_Domande sul testo:_
- a) Rispondi alle seguenti domande sul testo sui corridoi turistici, indicando ogni risposta con lo stesso segno della domanda.
(i) Qual è la data dell'ultima ordinanza del ministero della Salute?
(ii) Come è stata ribattezzata da Astoi la fronda contraria ai corridoi?
(iii) Chi ha replicato con un post in Rete?
- b) Aggiorna il testo sui corridoi turistici riscrivendo il passo da "Corridoi che, nonostante" a "con il governo." e sostituendo "sui social" con "in Rete".
- c) Spiega in una o due frasi perché, secondo il testo sui corridoi turistici, il presidente Pier Ezhaya ha replicato con un post in Rete.

C’è chi li vede stretti. Chi lunghi. Chi addirittura ciechi. Dal 26 gennaio, data dell’ultima ordinanza del ministero della Salute, si sono sprecati facili giochi di parole sui corridoi turistici.
Corridoi che, nonostante la loro inattesa estensione e la contestuale rimozione del tampone ai rientro dall’Ue, sono stati, prima maldigeriti da alcuni, poi letteralmente impallinati sui social. Quella che si è fatta largo nei giorni è stata una sorta di fronda “No Corr”, come l’ha ribattezzata Astoi. Il partito di chi (eureka!) avrebbe voluto vedere l’Italia riaprire all’unisono tutti i confini extra Ue, cosa del resto richiesta – da mesi e in tutte le sedi – dalle associazioni di categoria titolate a trattare con il governo.
Una polemica mossa da ragioni commerciali, che ha investito in particolare l’associazione dei tour operator, tanto da indurre il presidente Pier Ezhaya a replicare con un post in Rete. Una sorta di lettera aperta che di seguito riportiamo integralmente.
“Non bastava esserci divisi sul calcio, sulla politica, sulla Tav e sui vaccini; sul solco della peggior tradizione nazionale siamo riusciti a dividerci anche sui corridoi turistici.

_Elenco dei record:_
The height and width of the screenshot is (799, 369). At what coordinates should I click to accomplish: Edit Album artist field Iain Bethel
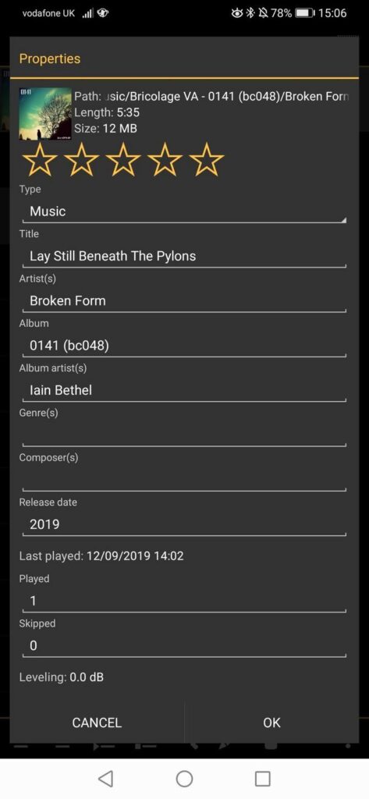pos(184,390)
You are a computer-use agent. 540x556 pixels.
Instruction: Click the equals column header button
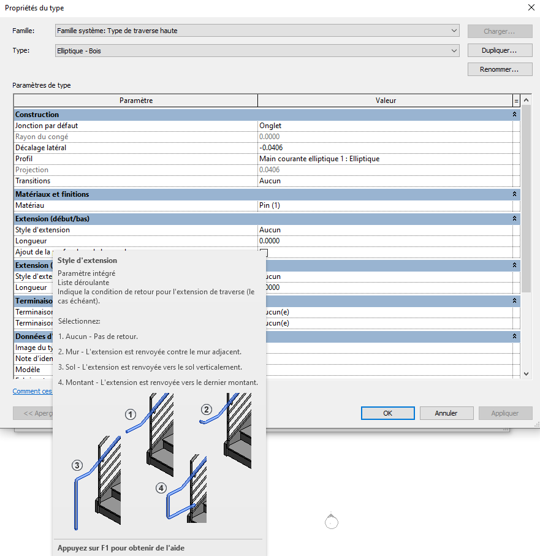pos(516,101)
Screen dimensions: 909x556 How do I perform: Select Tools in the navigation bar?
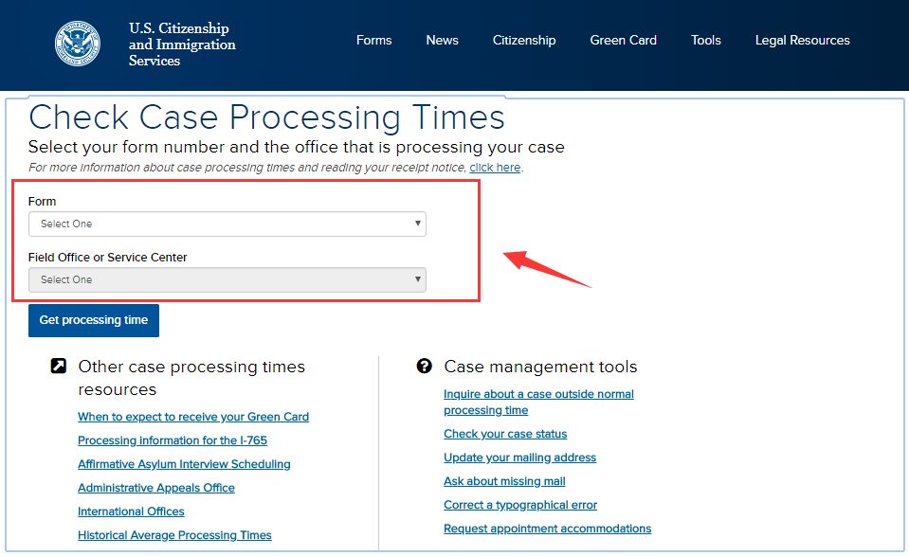[x=705, y=40]
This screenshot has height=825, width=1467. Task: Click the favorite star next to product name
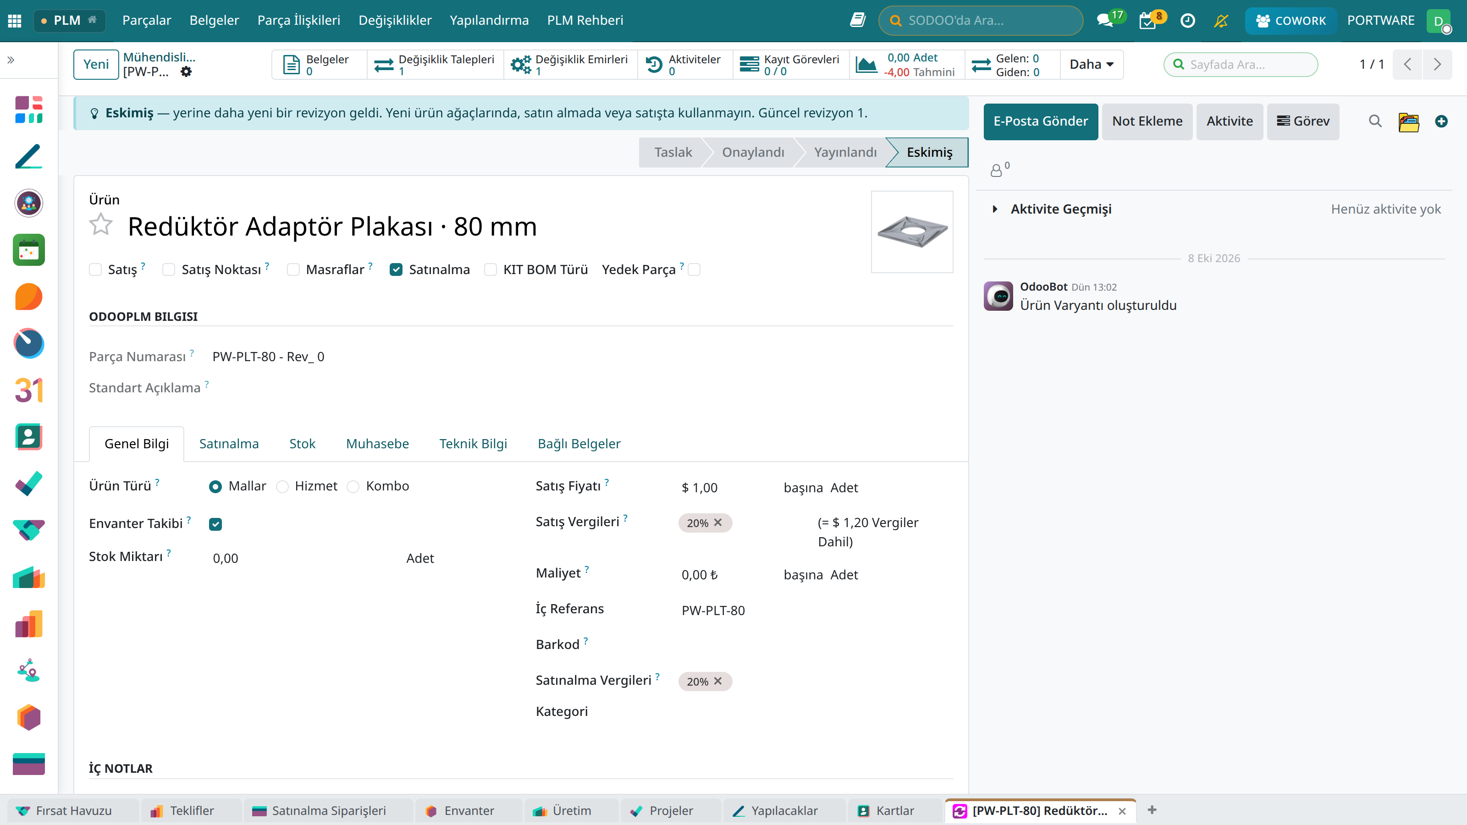tap(101, 225)
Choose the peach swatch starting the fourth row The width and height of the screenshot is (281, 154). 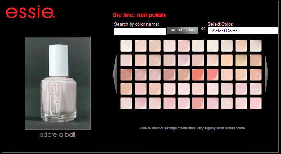click(x=126, y=89)
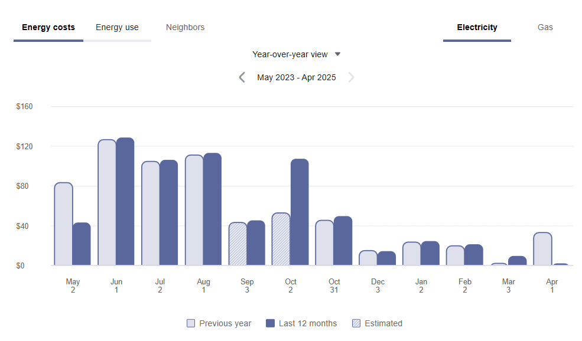Click the right chevron to view later months

[351, 77]
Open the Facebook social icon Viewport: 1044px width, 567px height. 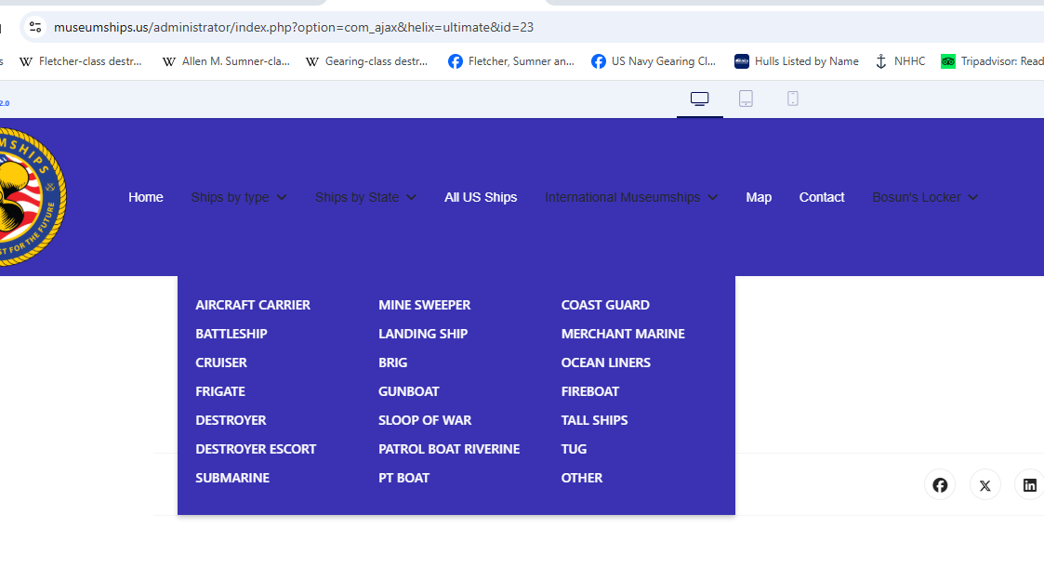pyautogui.click(x=940, y=485)
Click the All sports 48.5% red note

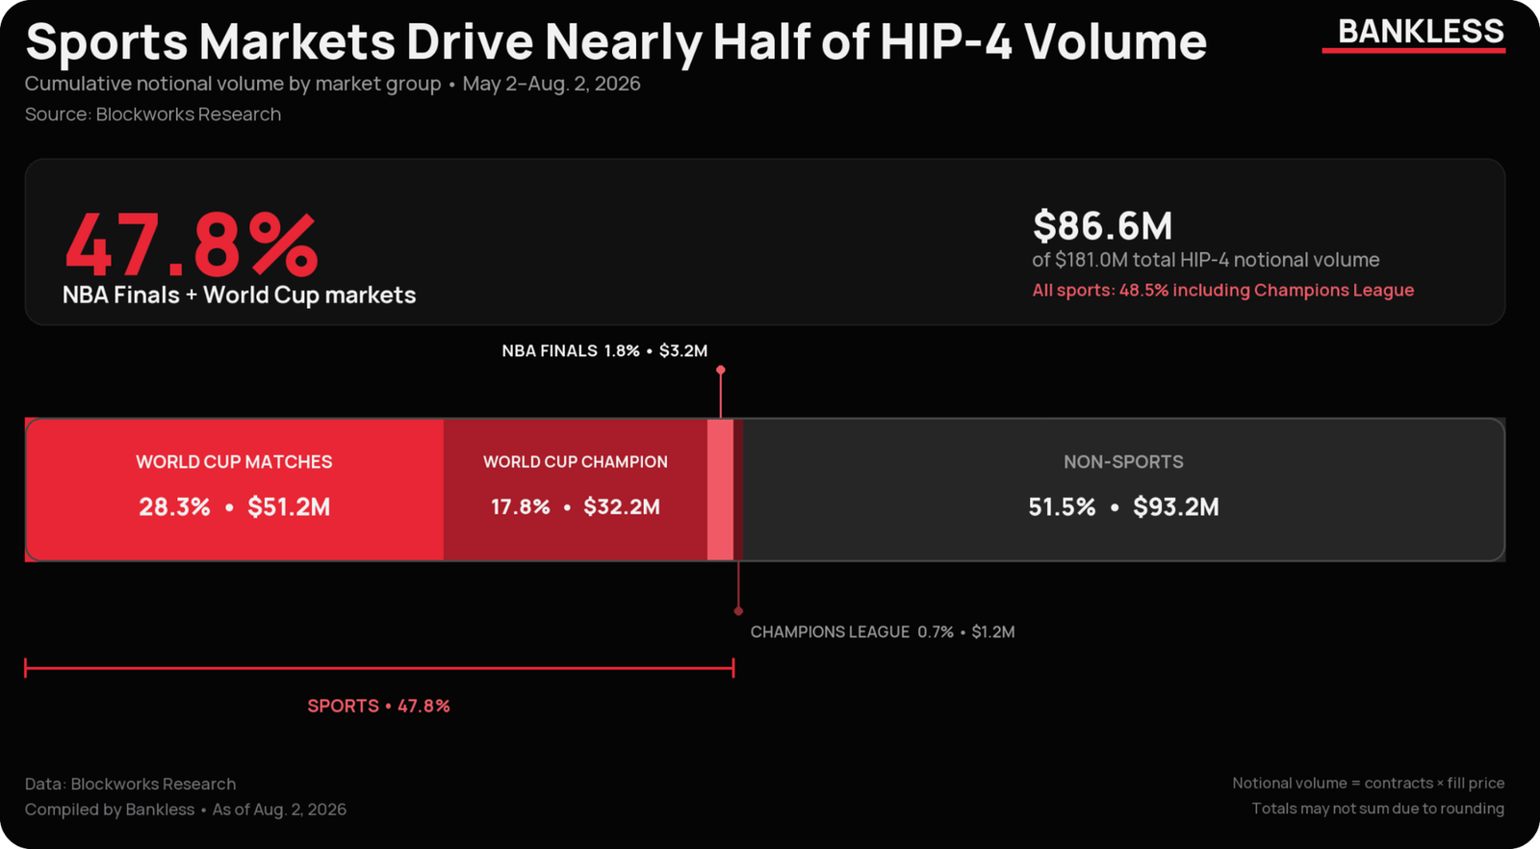[x=1223, y=290]
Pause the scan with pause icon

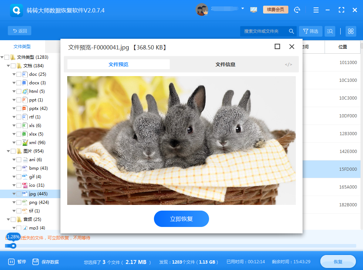click(11, 262)

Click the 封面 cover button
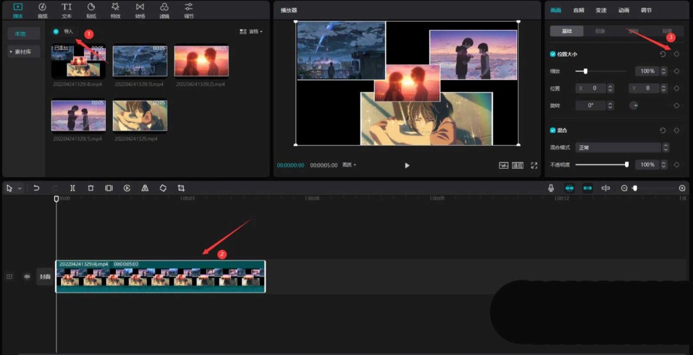point(45,277)
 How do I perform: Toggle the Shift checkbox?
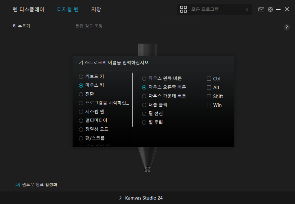[x=209, y=96]
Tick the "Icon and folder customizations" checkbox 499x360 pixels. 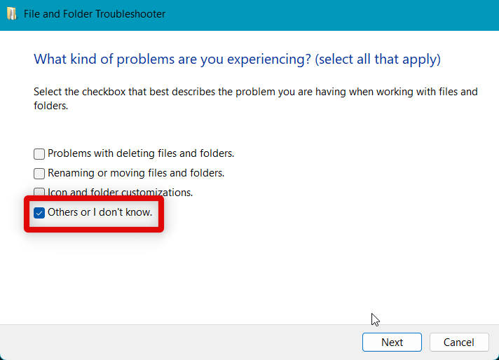point(39,191)
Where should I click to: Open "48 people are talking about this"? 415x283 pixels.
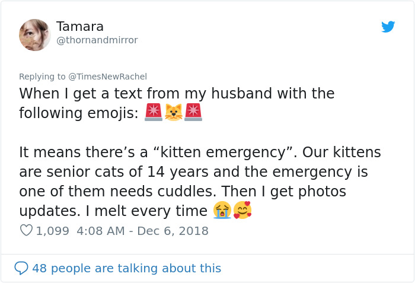click(126, 268)
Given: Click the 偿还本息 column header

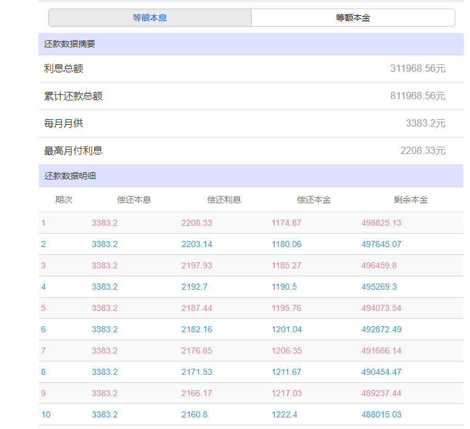Looking at the screenshot, I should click(134, 200).
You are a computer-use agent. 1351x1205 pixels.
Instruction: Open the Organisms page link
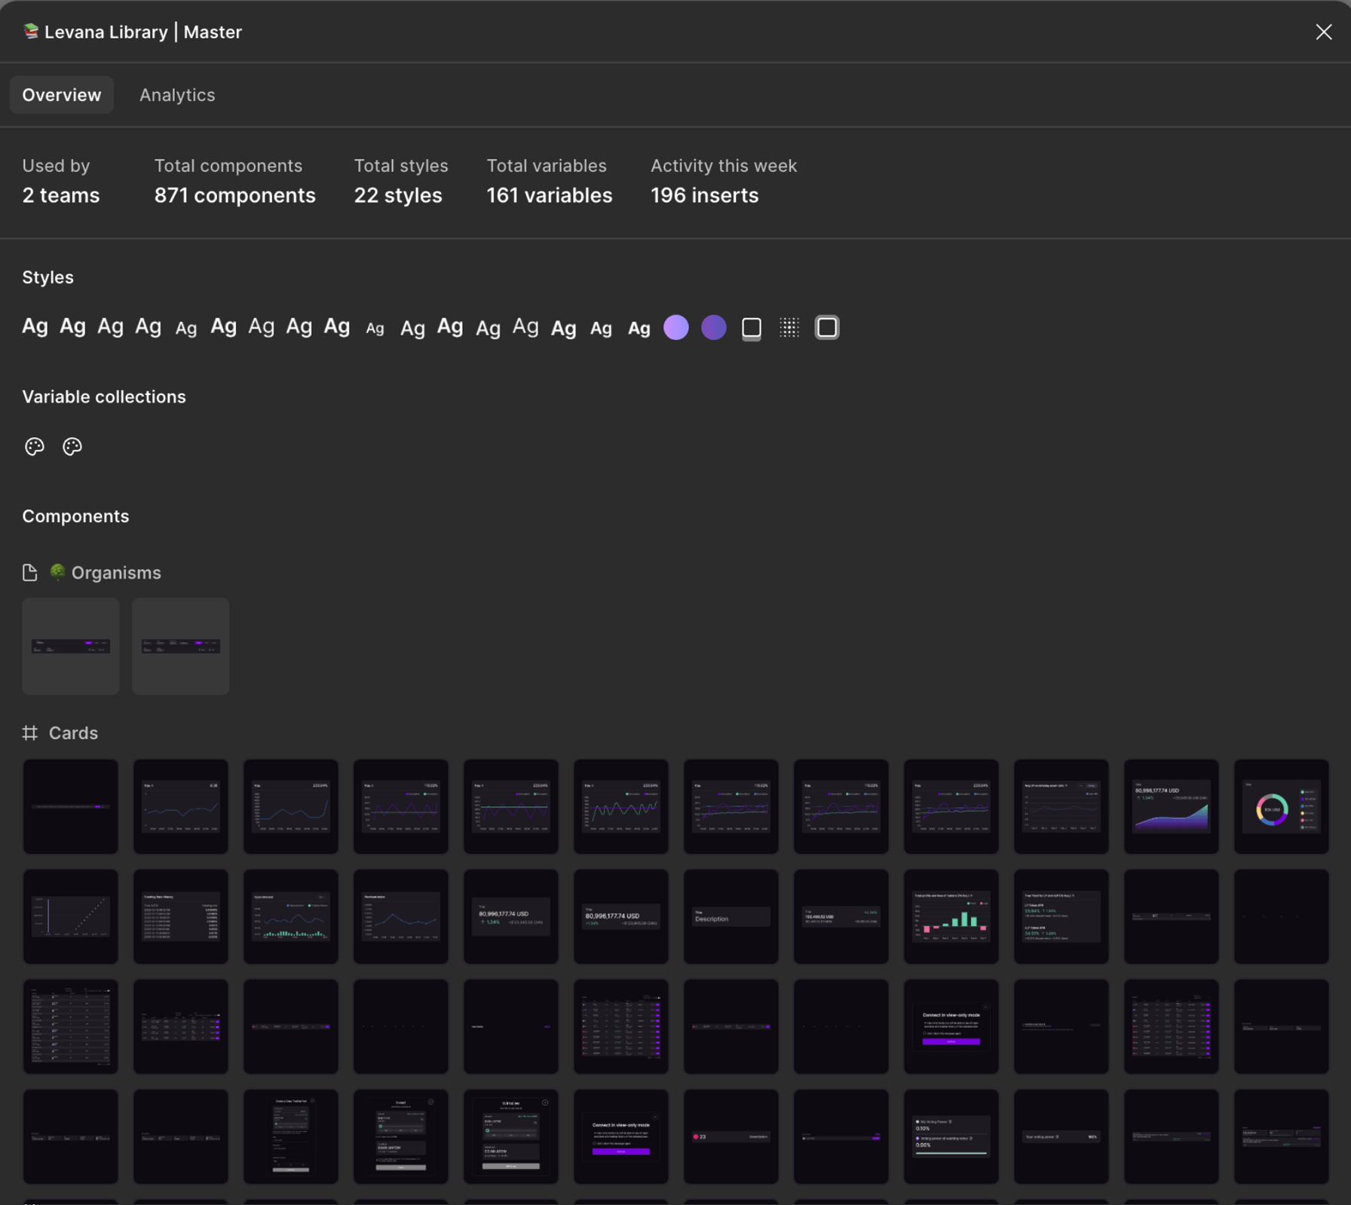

_Risposte scritte:_
- a)
(i) Il 26 gennaio.
(ii) "No Corr".
(iii) Il presidente Pier Ezhaya.

- b)
Corridoi che, nonostante la loro inattesa estensione e la contestuale rimozione del tampone ai rientro dall’Ue, sono stati, prima maldigeriti da alcuni, poi letteralmente impallinati in Rete. Quella che si è fatta largo nei giorni è stata una sorta di fronda “No Corr”, come l’ha ribattezzata Astoi. Il partito di chi (eureka!) avrebbe voluto vedere l’Italia riaprire all’unisono tutti i confini extra Ue, cosa del resto richiesta – da mesi e in tutte le sedi – dalle associazioni di categoria titolate a trattare con il governo.

- c) La polemica, mossa da ragioni commerciali, aveva investito in particolare l'associazione dei tour operator. Questo lo ha indotto a replicare con un post in Rete, una sorta di lettera aperta.